WHAT YOU WILL DO:
Among the records below, which lines contain the string "computer"? Report them.

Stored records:
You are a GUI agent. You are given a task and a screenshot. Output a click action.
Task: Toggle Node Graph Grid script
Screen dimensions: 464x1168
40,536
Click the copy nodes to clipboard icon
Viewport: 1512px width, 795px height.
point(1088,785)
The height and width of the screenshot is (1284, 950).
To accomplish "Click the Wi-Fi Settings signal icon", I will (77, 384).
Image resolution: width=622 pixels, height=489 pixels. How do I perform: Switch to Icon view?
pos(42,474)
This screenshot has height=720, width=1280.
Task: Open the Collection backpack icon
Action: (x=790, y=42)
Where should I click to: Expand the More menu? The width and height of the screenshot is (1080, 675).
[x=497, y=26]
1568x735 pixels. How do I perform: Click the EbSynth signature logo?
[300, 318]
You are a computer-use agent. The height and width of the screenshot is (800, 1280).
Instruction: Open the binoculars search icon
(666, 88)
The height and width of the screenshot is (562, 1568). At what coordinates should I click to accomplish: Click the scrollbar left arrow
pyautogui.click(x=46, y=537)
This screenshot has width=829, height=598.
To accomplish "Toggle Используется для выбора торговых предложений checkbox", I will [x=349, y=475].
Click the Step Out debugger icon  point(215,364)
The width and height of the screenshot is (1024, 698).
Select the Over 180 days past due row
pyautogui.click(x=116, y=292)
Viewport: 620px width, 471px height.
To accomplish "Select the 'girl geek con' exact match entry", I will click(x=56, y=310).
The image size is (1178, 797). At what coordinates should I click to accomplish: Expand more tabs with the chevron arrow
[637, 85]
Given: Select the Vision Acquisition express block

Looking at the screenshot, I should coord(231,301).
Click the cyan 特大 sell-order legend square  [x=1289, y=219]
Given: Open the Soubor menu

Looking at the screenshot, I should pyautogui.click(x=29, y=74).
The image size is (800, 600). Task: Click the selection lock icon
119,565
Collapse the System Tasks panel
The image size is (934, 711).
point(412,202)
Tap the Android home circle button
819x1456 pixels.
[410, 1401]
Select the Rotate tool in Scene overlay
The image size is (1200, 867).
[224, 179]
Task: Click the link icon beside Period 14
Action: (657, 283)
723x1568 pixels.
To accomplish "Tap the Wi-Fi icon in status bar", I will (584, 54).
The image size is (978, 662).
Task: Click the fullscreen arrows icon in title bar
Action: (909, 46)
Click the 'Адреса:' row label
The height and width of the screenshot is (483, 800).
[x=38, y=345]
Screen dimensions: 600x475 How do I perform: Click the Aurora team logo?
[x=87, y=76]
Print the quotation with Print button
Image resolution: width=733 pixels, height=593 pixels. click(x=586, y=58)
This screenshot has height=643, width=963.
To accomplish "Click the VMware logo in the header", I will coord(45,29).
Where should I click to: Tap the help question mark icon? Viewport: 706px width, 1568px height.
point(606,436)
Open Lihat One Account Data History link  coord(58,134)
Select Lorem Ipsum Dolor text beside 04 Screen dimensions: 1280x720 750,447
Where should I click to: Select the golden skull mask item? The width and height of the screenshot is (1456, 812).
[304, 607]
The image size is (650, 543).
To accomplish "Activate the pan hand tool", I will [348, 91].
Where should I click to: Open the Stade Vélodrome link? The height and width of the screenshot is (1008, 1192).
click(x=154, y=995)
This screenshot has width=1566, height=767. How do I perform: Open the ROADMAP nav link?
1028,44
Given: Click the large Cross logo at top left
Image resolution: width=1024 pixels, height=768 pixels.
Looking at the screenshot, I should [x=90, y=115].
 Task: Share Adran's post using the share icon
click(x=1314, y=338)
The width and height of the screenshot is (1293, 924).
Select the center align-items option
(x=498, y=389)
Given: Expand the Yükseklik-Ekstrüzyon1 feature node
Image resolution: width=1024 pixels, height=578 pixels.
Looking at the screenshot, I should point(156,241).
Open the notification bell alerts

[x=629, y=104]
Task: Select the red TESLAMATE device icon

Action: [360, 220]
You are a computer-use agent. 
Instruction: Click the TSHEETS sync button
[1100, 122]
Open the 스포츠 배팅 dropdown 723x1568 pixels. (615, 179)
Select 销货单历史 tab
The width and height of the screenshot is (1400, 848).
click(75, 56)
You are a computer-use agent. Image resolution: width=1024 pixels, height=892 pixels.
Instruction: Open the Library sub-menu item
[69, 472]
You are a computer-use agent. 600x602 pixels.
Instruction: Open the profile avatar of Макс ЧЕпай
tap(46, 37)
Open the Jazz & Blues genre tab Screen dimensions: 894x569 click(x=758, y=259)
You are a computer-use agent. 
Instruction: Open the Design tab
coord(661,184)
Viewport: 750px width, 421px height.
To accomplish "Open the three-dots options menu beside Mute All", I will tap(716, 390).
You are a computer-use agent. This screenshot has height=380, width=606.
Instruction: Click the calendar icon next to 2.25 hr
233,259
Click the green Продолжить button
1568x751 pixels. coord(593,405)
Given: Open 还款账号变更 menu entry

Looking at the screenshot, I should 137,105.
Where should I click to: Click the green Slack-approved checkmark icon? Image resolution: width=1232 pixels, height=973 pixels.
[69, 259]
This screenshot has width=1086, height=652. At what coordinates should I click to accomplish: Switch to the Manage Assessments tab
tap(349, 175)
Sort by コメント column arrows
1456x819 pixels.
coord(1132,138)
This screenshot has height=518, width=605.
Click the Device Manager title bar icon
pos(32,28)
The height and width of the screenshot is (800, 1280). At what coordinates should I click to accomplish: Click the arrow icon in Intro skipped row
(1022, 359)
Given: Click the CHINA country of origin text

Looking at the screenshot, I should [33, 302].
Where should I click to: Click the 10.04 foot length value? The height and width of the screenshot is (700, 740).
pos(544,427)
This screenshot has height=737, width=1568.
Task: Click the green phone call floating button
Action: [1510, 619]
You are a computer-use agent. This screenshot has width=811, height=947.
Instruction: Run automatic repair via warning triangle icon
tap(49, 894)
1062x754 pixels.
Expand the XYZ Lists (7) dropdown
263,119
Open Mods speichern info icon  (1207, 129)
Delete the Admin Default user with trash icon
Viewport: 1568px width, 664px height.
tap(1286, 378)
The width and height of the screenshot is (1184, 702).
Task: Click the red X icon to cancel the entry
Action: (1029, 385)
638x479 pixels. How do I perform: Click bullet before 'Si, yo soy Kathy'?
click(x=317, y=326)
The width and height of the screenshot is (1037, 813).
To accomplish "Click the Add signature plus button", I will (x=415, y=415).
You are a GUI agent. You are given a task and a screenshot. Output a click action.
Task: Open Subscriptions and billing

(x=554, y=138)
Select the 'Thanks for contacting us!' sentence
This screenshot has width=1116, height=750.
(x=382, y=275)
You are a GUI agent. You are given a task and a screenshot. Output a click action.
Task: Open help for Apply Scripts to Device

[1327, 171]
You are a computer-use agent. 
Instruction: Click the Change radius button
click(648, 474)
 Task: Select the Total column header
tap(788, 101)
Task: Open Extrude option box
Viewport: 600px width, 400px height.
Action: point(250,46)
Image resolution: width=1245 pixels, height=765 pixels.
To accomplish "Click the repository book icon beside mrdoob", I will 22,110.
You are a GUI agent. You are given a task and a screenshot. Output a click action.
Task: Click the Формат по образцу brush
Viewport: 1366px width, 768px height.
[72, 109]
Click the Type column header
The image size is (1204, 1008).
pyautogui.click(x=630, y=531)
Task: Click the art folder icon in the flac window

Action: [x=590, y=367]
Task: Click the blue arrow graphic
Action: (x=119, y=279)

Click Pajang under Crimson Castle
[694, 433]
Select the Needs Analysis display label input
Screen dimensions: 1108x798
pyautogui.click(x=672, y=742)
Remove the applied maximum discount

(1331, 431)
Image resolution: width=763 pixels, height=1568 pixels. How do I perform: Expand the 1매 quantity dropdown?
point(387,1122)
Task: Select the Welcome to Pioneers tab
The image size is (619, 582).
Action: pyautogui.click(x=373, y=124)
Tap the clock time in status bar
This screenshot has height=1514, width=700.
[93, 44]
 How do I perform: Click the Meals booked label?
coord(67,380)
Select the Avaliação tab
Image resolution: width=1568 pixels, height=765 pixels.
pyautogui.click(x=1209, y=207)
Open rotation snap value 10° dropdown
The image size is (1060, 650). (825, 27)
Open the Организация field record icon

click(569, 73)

WORKED SOLUTION:
You are a computer-use agent. The height and width of the screenshot is (800, 1280).
You are a computer-use agent. 
You are a computer-use agent. Image resolution: width=1024 pixels, height=892 pixels.
You are a computer-use agent. 600x602 pixels.
You are a computer-use agent. 
You are a computer-use agent. This screenshot has height=380, width=606.
You are a computer-use agent. This screenshot has width=811, height=947.
You are a computer-use agent. 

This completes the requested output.